首都圏の中高生に当時の写真を見せながら、震災体験を語る「南三陸町ボランティアサークル(MVC)ぶらんこ」のジュニア・リーダー(JL)=2013年10月12日、宮城県本吉郡南三陸町(ワールド・ビジョン・ジャパン撮影)【拡大】
そのときまで私は、JLの被災体験を面と向かって聞いたことはなかった。いつも明るいJLからつらい体験談を聞くことに、はじめは緊張を覚えたが、2人の話が進むに連れ、余計な感情は消えていった。そこには、あの日体験したこと、そして今思うことを、自分の言葉で率直に語る2人の姿があった。2人が語った内容は私の想像を絶するものだった。そんな体験を繰り返し語るのは、たやすいことではないはずだ。それにもかかわらず、自分たちが伝えなければならないという信念を持って語り部を続ける2人の勇気を、私は心から尊敬する。2人の話は、その場にいた同世代の首都圏の中高生の心にも深く刻まれたようだった。
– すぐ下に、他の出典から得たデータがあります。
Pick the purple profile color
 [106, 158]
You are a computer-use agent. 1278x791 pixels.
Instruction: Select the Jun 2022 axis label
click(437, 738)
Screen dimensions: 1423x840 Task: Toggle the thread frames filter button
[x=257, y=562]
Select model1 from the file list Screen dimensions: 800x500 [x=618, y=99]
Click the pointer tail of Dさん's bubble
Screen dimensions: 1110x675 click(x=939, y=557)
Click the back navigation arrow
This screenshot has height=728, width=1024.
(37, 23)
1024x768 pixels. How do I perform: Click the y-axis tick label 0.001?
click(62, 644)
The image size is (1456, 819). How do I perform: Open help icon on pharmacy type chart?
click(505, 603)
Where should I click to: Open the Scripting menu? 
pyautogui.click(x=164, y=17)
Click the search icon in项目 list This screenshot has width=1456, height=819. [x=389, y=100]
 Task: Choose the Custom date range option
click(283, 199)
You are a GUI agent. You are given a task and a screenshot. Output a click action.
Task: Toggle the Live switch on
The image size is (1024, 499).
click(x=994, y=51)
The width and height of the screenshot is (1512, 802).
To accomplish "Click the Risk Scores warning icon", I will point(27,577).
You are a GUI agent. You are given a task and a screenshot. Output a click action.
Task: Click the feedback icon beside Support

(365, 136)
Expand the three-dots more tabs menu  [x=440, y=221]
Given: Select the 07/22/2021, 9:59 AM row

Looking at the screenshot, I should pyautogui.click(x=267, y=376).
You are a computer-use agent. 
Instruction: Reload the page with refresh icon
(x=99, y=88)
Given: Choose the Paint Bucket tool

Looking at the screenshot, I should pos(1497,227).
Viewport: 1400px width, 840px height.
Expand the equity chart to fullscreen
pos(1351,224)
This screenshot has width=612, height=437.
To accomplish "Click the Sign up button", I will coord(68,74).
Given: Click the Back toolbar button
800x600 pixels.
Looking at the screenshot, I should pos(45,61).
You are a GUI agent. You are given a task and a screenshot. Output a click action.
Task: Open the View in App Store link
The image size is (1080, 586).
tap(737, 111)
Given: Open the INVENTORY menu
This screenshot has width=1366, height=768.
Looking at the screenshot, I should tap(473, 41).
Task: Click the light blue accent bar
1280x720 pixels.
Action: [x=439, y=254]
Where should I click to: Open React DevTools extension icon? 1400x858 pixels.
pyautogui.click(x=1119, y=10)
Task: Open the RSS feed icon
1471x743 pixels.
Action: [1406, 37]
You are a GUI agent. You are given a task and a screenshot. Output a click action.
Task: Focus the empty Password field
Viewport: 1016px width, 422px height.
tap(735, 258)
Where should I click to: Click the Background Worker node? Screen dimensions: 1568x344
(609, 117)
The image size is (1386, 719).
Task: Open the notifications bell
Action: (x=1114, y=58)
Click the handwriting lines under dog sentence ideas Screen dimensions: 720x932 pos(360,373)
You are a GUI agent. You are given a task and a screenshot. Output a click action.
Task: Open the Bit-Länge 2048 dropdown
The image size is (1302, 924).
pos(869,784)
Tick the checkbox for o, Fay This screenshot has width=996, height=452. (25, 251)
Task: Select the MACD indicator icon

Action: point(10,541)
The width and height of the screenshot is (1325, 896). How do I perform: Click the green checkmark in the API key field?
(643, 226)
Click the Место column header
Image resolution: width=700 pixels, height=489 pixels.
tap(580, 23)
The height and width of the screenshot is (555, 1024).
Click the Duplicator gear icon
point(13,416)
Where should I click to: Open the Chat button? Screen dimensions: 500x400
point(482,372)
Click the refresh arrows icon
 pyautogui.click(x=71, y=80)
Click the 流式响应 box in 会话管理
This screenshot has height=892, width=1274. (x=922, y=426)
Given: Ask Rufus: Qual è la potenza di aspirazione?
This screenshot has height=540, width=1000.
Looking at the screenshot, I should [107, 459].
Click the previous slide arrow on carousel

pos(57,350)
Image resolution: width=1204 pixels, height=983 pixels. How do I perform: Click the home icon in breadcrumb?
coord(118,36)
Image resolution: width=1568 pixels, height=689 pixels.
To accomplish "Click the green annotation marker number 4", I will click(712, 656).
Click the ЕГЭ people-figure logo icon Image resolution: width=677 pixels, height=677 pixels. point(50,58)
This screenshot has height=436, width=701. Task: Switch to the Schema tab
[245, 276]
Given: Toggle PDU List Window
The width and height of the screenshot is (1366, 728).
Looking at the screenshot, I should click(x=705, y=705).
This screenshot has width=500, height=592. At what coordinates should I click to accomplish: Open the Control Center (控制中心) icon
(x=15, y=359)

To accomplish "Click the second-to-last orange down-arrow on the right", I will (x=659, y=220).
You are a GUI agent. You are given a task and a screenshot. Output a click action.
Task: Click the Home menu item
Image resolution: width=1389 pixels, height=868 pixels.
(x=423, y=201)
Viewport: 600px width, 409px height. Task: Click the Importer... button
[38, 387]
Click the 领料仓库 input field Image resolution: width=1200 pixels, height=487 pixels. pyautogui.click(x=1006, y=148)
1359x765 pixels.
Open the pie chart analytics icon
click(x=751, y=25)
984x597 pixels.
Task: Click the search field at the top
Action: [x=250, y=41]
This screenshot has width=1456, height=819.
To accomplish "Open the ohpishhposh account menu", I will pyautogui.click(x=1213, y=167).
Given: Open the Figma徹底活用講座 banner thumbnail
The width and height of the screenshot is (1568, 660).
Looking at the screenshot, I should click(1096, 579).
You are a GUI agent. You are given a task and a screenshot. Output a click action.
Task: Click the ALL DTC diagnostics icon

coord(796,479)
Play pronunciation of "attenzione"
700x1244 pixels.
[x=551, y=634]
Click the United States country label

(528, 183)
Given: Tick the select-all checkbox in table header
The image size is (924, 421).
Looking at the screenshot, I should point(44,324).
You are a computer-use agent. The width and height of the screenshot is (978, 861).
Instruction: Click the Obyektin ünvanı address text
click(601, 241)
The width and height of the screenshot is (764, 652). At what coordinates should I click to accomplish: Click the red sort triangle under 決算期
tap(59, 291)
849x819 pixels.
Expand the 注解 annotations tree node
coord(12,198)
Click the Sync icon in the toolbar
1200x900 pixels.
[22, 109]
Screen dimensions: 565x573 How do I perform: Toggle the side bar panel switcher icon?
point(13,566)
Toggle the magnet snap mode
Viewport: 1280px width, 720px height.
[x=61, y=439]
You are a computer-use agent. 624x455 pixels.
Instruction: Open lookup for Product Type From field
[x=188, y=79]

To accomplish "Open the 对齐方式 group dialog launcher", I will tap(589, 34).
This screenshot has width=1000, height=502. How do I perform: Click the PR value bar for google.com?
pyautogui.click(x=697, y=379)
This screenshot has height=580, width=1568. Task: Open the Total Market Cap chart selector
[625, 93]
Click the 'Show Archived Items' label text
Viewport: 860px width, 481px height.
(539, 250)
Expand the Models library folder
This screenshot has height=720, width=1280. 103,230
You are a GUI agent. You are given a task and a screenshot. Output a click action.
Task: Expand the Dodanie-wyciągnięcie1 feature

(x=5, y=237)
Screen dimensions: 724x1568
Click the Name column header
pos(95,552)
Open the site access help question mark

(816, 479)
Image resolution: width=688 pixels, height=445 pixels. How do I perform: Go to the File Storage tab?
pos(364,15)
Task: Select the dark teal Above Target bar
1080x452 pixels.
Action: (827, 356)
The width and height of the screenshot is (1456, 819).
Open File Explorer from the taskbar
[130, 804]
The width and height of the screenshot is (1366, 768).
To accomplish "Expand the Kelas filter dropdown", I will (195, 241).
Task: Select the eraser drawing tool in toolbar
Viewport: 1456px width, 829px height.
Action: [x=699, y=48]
MVCぶらんこは、まちプロ以外にも、以前から取り組んできた子供会の手伝いや地域のイベントのボランティア、ふるさとを学ぶ「南三陸わらすこ探検隊」(南三陸町復興推進ネットワーク)への参加をはじめ、町内外で活躍している。これらの活動は、子供や大人を笑顔にするものばかりだ。MVCぶらんこが思い描く町の将来像は、そうした活動の積み重ねにより、少しずつ形になっていくのではないだろうか。